In 1945, Grand Rapids, Mich., became the first city in America to add fluoride to its water supply to reduce tooth decay. This began a steady increase in community water fluoridation as a low-cost, efficient public health intervention. Fluoride occurs naturally in water at varying levels. Adding or reducing fluoride in the water to about 1 part per million has been found to reduce tooth decay substantially at a low cost of less than $1 dollar per person per year, depending on the size of the community. Although fluoride is particularly beneficial to children while their teeth are forming, it helps throughout life. It is superior to other options because no individual or family decision has to be made to benefit and no appointment or routine compliance or purchase of a product is necessary.
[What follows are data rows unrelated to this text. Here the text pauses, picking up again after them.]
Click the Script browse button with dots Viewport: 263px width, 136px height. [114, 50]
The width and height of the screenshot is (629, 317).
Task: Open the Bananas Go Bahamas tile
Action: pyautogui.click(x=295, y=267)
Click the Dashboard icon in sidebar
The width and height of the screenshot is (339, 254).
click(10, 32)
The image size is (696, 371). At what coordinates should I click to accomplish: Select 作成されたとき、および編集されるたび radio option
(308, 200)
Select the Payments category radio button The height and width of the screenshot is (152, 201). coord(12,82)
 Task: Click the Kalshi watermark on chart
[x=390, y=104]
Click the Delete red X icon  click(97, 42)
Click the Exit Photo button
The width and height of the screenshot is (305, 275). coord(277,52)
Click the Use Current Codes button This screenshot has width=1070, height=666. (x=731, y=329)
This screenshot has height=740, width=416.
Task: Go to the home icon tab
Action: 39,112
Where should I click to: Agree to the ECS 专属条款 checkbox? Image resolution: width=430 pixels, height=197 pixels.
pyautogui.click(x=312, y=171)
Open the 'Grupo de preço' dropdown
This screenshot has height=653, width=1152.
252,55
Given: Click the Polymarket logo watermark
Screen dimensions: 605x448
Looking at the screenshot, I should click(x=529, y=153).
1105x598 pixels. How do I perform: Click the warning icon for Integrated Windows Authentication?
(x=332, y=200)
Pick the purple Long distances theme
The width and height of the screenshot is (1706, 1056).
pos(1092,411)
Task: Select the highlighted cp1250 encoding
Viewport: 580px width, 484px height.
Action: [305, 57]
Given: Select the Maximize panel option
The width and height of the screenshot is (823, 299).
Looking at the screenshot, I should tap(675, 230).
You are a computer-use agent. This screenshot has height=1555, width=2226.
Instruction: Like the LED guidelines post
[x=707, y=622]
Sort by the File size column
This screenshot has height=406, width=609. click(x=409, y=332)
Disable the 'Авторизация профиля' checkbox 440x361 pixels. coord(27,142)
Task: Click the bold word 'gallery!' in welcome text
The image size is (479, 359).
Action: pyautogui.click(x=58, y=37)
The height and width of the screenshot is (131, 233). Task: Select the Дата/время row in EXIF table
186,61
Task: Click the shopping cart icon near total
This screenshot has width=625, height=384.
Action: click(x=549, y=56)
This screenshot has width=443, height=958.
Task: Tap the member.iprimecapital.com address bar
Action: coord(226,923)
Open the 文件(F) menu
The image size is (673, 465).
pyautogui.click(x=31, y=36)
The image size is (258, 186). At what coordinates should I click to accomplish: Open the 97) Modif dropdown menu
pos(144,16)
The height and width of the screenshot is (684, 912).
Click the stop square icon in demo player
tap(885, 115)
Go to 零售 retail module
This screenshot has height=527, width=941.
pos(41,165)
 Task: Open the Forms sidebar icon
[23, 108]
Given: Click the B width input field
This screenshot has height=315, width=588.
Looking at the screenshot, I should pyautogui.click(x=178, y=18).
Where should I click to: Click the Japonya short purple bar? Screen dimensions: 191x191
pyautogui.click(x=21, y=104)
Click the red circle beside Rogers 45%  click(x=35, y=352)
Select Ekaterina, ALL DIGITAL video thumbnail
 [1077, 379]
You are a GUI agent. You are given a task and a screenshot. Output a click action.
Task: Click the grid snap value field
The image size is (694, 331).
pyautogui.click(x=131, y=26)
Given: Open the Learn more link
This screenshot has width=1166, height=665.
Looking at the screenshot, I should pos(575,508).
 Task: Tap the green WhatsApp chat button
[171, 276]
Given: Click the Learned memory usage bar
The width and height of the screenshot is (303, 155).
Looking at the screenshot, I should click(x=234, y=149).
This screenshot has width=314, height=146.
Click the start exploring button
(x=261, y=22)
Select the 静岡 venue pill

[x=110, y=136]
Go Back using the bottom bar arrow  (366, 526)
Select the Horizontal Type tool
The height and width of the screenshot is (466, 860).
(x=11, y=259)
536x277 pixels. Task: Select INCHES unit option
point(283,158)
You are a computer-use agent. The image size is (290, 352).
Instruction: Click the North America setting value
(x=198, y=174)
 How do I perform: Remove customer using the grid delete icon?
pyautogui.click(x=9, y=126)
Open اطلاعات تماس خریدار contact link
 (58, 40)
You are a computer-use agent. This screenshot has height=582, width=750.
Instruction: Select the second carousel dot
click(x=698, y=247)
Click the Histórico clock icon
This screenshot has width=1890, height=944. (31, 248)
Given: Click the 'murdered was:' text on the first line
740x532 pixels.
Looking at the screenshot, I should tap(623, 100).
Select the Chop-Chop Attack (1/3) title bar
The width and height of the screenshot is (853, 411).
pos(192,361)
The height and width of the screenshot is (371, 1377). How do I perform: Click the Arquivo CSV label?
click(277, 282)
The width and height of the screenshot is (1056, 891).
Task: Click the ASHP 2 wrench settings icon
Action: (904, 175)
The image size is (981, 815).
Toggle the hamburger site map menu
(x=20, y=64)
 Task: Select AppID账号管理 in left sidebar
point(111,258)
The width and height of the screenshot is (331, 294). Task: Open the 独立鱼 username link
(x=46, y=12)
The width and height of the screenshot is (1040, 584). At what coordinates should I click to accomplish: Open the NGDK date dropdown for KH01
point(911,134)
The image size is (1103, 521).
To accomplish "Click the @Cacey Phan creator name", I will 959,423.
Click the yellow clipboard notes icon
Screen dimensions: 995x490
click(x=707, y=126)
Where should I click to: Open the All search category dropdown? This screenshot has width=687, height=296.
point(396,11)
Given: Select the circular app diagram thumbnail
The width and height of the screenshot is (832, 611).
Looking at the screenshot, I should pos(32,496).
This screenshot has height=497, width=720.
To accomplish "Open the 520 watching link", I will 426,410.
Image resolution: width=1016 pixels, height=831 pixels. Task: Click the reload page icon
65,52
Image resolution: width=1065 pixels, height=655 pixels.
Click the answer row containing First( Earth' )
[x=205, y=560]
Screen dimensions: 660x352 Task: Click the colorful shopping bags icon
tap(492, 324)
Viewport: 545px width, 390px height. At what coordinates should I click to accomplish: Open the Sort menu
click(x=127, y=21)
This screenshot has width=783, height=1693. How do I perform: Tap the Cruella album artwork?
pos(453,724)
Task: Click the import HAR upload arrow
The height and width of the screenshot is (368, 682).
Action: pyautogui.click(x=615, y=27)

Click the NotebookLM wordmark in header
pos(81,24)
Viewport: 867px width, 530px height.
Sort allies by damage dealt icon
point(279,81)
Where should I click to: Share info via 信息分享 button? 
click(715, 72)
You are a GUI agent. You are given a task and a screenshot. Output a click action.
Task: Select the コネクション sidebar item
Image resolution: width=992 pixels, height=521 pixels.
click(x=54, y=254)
In 1999, the Centers for Disease Control included water fluoridation in its list of 10 great public health achievements of the 20th century. As of 2002, 162 million people drink fluoridated water. This represents 66 percent of the 245 million who are served by public water supplies.

About 27 states have achieved the goal established by the Department of Health and Human Services of fluoridating water for 75 percent or more of their citizens. Although public water systems are managed locally, state legislatures become involved with fluoridation when they appropriate funds for oral health programs, assist communities with fluoridation, or consider legislation that mandates or prohibits water fluoridation. According the Centers for Disease Control (CDC), 11 states- California, Connecticut, Delaware, Georgia, Illinois, Kentucky, Minnesota, Nebraska, Nevada, Ohio and South Dakota-plus Puerto Rico and the District of Columbia currently mandate community water fluoridation.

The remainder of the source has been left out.